News media over the past few days have been tiled over with stories prompted by the transit of Venus later today, when the planet crosses in front of the sun’s disk. The event by all means deserves the attention, given its rarity, its historical and ongoing scientific importance, and the colorful adventures that have sometimes followed quests to watch it. I’ve even contributed to the glut myself with my SmartPlanet column from last week about how the transit of Venus relates to the search for worlds around other stars.
But let’s turn away from Venus for a moment and consider a parallel event that has never yet been seen; one that is paradoxically both more remote and closer to home: the transit of Earth as viewed from other planets.
All the planets of our solar system except Mercury and Venus have opportunities to see transits of Earth, at least in principle. (Mercury and Venus, of course, do not because they lie between the sun and Earth’s orbit, which is why we can see their transits.) And if any of the more than 2,300 planet candidates identified by the Kepler space observatory have civilizations that lofted their own versions of the Kepler, they are in a position to see transits of Earth, too: by definition, their orbits must sometimes align with the plane of Earth’s. [Note that Robert in comments says this last point is incorrect.]
Unfortunately, the quality of the spectacle drops off sharply with distance from the sun. For those planets in other solar systems, a transit of Earth would be nothing more than a brief, tiny dip in the brightness of the starlight from our sun, and it wouldn’t be too much better from much of our outer solar system.

# Required work:
(a) In the transit article, which two planets of our solar system have no chance to see a transit of Earth?
(b) Shorten the paragraph of the transit article that begins "Unfortunately, the quality of the spectacle" into a brief version that keeps its main facts.

# Supplied entries:
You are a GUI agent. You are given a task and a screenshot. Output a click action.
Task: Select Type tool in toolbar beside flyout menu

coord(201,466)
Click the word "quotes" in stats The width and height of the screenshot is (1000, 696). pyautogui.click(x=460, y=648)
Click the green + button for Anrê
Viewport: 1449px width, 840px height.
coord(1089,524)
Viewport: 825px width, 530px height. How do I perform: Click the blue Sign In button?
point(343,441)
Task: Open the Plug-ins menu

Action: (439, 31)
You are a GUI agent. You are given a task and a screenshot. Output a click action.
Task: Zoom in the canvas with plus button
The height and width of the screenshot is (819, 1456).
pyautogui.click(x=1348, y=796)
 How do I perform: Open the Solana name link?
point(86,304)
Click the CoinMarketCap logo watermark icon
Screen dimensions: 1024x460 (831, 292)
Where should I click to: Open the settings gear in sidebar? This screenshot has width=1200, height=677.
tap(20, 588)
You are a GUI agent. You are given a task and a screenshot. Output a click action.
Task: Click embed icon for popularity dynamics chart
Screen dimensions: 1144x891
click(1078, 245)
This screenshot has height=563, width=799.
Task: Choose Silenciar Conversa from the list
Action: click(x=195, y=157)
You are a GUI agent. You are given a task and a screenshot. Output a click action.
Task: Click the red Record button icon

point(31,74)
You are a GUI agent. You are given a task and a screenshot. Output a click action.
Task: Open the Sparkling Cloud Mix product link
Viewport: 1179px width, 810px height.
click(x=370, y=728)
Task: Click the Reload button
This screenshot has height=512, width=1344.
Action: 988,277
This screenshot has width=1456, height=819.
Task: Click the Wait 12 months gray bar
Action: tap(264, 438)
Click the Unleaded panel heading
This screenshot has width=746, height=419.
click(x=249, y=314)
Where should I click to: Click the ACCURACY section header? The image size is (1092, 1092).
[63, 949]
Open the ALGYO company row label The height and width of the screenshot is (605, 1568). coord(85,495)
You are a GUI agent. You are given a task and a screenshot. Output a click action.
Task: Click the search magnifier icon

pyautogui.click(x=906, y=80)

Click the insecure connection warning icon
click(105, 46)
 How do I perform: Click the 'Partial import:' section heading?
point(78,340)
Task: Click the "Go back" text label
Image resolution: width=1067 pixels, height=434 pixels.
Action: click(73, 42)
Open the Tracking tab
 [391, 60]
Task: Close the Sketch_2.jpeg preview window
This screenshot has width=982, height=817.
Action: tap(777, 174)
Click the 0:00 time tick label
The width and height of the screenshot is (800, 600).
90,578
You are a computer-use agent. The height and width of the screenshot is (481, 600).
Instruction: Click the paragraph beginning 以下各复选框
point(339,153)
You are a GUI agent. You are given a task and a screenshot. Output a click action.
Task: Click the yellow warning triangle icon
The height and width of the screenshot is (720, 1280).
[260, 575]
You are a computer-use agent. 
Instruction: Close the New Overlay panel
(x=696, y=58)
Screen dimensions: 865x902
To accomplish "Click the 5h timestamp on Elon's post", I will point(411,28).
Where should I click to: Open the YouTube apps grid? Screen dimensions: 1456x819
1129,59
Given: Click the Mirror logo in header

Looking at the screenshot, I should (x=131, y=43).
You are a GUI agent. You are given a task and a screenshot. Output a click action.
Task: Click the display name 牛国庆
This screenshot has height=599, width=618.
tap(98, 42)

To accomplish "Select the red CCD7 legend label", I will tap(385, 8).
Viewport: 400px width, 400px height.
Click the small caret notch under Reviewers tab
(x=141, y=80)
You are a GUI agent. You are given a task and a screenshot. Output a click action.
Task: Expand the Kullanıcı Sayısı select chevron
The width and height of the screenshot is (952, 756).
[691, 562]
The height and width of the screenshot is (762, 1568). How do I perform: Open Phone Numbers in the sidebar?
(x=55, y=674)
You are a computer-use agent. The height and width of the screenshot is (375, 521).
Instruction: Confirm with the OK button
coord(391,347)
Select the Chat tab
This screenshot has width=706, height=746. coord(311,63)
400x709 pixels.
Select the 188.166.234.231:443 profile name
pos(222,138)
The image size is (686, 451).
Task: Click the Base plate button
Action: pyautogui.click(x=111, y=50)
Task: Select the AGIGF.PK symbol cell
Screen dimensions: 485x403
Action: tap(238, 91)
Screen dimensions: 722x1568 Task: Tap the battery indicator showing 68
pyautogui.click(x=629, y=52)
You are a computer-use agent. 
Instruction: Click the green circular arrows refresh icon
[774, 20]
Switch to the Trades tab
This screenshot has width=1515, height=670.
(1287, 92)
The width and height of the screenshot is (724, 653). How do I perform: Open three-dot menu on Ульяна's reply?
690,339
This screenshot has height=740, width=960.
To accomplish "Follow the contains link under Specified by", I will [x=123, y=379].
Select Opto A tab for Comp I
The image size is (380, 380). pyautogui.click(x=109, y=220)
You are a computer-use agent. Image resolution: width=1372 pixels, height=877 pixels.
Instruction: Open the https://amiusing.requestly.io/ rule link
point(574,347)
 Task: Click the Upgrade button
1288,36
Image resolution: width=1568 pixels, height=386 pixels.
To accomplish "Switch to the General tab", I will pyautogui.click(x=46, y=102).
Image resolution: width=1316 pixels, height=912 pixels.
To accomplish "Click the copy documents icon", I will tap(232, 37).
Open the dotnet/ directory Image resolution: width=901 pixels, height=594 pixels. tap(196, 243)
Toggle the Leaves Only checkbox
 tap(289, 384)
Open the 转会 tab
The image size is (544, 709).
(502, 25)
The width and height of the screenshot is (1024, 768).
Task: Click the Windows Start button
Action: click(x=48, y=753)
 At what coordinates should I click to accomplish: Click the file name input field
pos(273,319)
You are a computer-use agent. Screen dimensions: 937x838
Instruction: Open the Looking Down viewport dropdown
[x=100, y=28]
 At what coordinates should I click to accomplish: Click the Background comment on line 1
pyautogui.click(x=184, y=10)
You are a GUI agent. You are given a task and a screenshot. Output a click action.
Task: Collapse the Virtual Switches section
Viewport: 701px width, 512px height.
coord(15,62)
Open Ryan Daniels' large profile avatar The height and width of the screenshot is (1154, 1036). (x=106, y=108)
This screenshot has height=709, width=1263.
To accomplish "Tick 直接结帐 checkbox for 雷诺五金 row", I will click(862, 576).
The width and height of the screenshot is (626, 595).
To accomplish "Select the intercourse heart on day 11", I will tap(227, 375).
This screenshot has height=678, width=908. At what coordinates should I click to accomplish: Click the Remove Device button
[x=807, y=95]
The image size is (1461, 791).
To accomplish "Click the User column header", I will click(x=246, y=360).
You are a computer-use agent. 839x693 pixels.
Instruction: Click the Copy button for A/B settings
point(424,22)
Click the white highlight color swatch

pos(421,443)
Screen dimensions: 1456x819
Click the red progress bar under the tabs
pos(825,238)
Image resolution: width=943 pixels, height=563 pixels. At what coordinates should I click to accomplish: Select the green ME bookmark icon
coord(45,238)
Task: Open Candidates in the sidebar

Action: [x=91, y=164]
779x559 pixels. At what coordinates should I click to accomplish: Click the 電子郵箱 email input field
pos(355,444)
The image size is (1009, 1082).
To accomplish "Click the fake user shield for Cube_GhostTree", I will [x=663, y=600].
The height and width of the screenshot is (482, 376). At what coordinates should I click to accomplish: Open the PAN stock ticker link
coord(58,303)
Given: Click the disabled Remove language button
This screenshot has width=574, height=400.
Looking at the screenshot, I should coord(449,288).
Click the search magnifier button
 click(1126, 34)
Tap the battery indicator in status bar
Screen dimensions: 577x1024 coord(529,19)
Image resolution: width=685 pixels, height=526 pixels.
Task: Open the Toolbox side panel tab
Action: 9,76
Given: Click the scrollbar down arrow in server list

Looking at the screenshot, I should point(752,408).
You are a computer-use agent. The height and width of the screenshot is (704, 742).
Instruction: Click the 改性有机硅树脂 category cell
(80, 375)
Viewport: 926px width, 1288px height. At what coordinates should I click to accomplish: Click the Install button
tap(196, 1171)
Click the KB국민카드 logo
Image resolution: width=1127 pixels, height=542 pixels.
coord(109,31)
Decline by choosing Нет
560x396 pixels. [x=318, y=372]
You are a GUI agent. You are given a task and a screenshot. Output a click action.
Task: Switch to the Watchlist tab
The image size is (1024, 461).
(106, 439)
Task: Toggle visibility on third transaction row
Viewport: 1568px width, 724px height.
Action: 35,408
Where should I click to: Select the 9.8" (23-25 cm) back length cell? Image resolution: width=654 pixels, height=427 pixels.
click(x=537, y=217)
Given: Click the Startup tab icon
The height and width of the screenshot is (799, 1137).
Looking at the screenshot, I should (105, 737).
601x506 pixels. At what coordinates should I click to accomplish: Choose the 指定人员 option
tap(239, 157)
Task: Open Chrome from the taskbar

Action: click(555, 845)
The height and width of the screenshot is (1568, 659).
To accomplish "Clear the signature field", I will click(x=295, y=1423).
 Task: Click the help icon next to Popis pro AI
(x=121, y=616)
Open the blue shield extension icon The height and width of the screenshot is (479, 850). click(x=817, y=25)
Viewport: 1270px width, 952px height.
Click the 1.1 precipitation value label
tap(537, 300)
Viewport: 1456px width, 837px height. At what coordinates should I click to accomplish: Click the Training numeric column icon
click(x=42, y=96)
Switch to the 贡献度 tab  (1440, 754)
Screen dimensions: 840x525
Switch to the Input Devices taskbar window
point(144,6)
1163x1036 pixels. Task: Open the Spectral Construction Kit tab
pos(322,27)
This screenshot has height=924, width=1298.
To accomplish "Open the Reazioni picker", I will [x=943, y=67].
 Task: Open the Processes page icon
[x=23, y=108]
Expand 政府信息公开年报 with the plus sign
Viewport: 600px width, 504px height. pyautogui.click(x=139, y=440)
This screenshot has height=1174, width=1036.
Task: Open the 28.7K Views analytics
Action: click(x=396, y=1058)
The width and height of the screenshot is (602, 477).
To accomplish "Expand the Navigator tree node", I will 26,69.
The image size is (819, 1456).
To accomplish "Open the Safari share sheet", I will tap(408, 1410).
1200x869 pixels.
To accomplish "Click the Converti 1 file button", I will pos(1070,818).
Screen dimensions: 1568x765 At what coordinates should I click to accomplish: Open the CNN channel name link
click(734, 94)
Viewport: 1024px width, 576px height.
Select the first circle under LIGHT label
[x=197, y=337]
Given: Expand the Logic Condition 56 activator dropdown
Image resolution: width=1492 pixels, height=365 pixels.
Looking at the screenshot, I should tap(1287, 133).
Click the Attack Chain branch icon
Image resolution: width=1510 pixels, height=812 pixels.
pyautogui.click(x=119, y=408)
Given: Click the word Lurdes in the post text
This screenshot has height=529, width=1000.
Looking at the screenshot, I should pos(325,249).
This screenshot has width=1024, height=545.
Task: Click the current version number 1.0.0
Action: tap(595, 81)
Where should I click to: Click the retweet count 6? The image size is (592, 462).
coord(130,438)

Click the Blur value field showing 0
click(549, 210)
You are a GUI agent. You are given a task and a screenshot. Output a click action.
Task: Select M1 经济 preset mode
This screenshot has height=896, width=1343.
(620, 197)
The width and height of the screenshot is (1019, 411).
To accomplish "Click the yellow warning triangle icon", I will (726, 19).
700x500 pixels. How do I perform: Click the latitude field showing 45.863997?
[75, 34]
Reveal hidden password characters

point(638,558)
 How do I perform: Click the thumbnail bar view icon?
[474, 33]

# Exercise solutions:
(a) Mercury and Venus.

(b) A transit of Earth looks worse the farther the viewer is from the sun. From planets in other solar systems it would be only a short, tiny dip in the sun's brightness, and from much of our outer solar system it would look little better.